Quella risposta che arriva dalle città
Il problema con la lotta al cambiamento climatico è che sappiamo riconoscere il nemico da combattere ma è più difficile farsi un’idea precisa su chi siano invece i suoi oppositori, sul come e quando (e sul se?) abbiano effettivamente intenzione di affrontare la battaglia. Di fronte a un fenomeno che ha già cambiato la storia del pianeta, le grandi organizzazioni internazionali si sono trovate unite nei proclami e spesso divise sulle azioni da intraprendere.
I grandi accordi siglati sul tema – come furono il Protocollo di Kyoto e il successivo Accordo di Parigi (con le loro alterne fortune) – fissano degli obiettivi e danno un arco temporale di venti o cinquant’anni per raggiungerli. Il problema è che bisogna fare qualcosa subito, perché è già tardi. Sul campo di battaglia sono comparsi due soggetti nuovi che, dal basso, provano a rimediare alla scarsa determinazione che si registra in alto. I movimenti spontanei dei Fridays for Future, che hanno trovato in Greta Thunberg l’interprete dell’inquietudine di tutta una generazione sensibile al tema come non lo sono state le precedenti. E le città, nella loro – pur limitata – autonomia. Le città in cui vivono tre europei su quattro, impazienti di uscire dal ruolo di gestori delle emergenze di cui sono le prime a pagare i danni e più risolute delle istituzioni centrali nel mettere in pratica misure d’impatto che incrementino la loro “resilienza”, termine abusatissimo ma che, in ecologia, conserva il suo senso compiuto.
Stefano Mancuso è un neurobiologo che vive e lavora a Firenze. Negli ultimi anni ha affascinato il mondo intero con i suoi studi sulle piante. La sua scienza è un mezzo per capire il mondo in cui siamo e immaginarne uno nuovo. La usa al modo dei grandi intellettuali, per spiegare e per sognare. Uno dei suoi sogni è per Firenze: fare di questa città un laboratorio verde. Lo abbiamo intervistato (a pagina 4) per capire quello che ha in mente. Dar credito a questo sogno riconoscendo a lui e al suo team anche un ruolo istituzionale non sarebbe un atto di coraggio, ma di responsabilità. Qualche numero: nei primi 18 anni del nuovo millennio, la temperatura media registrata a Firenze è stata di 1,2° C più alta rispetto alla media dell’intero secolo scorso.

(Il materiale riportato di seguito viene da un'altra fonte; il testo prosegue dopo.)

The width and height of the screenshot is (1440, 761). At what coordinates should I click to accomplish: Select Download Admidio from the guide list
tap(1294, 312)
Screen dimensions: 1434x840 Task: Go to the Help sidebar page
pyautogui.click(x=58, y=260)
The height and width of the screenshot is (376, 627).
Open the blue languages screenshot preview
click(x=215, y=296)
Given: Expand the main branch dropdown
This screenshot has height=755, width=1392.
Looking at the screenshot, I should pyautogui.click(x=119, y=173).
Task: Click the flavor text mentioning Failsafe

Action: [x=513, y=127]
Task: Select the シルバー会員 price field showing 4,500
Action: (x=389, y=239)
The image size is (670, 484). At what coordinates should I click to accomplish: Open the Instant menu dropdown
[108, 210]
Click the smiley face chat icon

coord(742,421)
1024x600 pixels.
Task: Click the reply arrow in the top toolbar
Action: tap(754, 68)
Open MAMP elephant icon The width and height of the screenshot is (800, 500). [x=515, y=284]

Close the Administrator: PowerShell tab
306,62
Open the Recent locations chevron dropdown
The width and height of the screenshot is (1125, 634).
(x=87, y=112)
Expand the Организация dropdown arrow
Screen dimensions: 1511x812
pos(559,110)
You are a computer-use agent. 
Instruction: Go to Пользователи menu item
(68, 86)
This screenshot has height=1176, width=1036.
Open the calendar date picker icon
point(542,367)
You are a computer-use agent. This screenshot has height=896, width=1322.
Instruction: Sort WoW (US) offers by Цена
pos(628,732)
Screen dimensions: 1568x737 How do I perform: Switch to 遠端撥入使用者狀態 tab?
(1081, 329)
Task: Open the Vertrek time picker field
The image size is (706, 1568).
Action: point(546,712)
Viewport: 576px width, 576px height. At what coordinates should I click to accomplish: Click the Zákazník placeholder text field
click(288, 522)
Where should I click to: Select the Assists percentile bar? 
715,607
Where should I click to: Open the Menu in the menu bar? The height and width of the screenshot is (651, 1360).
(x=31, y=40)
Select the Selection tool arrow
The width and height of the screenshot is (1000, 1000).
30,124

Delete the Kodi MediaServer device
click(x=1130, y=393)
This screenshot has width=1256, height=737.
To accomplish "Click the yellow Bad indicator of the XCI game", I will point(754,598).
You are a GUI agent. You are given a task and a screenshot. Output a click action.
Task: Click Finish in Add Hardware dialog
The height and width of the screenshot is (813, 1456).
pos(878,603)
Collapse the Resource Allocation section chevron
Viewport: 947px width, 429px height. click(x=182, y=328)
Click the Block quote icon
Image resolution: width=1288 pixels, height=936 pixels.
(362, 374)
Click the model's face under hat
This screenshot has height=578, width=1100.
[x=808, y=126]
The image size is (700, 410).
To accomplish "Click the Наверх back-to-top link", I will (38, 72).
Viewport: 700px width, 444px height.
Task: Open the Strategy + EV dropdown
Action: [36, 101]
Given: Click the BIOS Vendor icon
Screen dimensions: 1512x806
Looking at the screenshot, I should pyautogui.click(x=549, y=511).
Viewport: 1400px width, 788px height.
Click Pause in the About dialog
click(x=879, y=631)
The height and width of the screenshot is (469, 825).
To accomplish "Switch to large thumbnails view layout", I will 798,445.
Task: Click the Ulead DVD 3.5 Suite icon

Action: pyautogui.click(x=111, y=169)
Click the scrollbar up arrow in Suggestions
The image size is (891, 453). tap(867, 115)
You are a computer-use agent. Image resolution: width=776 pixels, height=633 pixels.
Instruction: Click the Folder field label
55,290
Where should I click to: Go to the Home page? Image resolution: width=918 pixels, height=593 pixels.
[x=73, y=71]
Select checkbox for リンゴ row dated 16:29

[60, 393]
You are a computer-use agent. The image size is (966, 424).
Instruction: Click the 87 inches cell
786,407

Gli anni più caldi dal 1900 a oggi sono stati, in ordine: 2014, 2015, 2018, 2009 e 2016*. Con il 2019 che sembra avere le carte in regola – si fa per dire – per batterli tutti. Serve un nuovo stile di vita. Servono più alberi e piante, anche nei centri urbani. Servono mobilità elettrica e nuove abitudini alimentari. È questione di salute pubblica, giustizia sociale e, prima ancora, di sopravvivenza. Potrebbe non bastare, anzi, questo da solo non basterà. Ma l’onda verde è partita e Firenze non deve perderla.